Leftover moisture from Simon will join forces with a disturbance pushing across the Rockies this weekend. As the two systems get together to form one dynamic storm system, thunderstorms are forecast to erupt over portions of Texas, Oklahoma, Arkansas and Missouri Sunday afternoon.
According to Severe Weather Expert Henry Margusity, "For October, this could be a big outbreak of severe weather spanning late this weekend into the first part of next week."
The storms have the potential to become severe Sunday evening with the risk of damaging wind gusts, large hail and flash flooding being the main threats.
"A few of the strongest storms could produce a tornado as well," Margusity said.
The threat of severe thunderstorms will shift eastward and expand northward on Monday and will extend from the upper Texas coast to the lower Mississippi and Ohio valleys. The same violent weather risks from Sunday night will continue over this region.
During the period from Sunday night into Monday, travel disruptions, property damage and power outages are possible in the major cities of Dallas, Oklahoma City, Little Rock, Houston, Memphis, St. Louis and Shreveport, Louisiana. The storms will fire along the corridors of Interstate-10, I-20, I-30, I-40, I-44 and I-45.
During Monday night and Tuesday, the swath of stormy weather will continue to push eastward and expand northward.

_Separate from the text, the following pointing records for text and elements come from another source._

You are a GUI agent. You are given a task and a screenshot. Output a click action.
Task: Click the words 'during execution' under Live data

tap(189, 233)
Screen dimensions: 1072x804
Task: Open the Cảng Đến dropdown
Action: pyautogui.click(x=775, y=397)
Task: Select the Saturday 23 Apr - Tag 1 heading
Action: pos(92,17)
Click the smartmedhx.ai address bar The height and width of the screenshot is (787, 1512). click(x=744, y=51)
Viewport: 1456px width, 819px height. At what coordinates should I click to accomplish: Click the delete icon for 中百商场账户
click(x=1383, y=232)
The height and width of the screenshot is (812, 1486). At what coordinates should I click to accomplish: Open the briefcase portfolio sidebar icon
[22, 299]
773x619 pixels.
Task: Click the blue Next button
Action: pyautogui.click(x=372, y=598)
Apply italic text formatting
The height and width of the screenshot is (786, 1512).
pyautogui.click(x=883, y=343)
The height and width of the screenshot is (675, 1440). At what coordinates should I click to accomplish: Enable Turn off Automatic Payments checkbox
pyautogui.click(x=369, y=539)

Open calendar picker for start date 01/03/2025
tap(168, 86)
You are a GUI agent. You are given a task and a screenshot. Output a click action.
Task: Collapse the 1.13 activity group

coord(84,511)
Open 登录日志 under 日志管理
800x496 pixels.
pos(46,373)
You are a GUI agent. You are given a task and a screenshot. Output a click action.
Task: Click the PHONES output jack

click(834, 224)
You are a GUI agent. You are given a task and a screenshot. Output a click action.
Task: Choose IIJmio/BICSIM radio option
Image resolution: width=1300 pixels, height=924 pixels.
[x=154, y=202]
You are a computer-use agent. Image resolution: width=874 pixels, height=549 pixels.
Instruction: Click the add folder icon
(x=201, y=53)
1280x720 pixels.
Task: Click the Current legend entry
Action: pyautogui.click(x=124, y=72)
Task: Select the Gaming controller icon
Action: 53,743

According to AccuWeather Long Range Expert Paul Pastelok, "The nature of the storms beyond the day Monday may shift to more of a heavy rain and strong wind threat from the Tennessee Valley and southern Appalachians to the upper part of the Ohio Valley, central Appalachians and lower Great Lakes."
The risk of flash flooding and power outages will continue Monday night into midweek. The rain can overwhelm storm drains, especially those blocked with fallen leaves. Gusts in some of the bursts of heavy rain, with and without thunderstorms could still reach 55 mph.
A period of windswept rain and travel disruptions can affect areas along the I-95 corridor from by Wednesday from Raleigh, North Carolina, to Washington, D.C., Philadelphia and New York City. However, at this early stage, the risk of severe weather in part of the area from the Carolinas to the mid-Atlantic cannot be ruled out.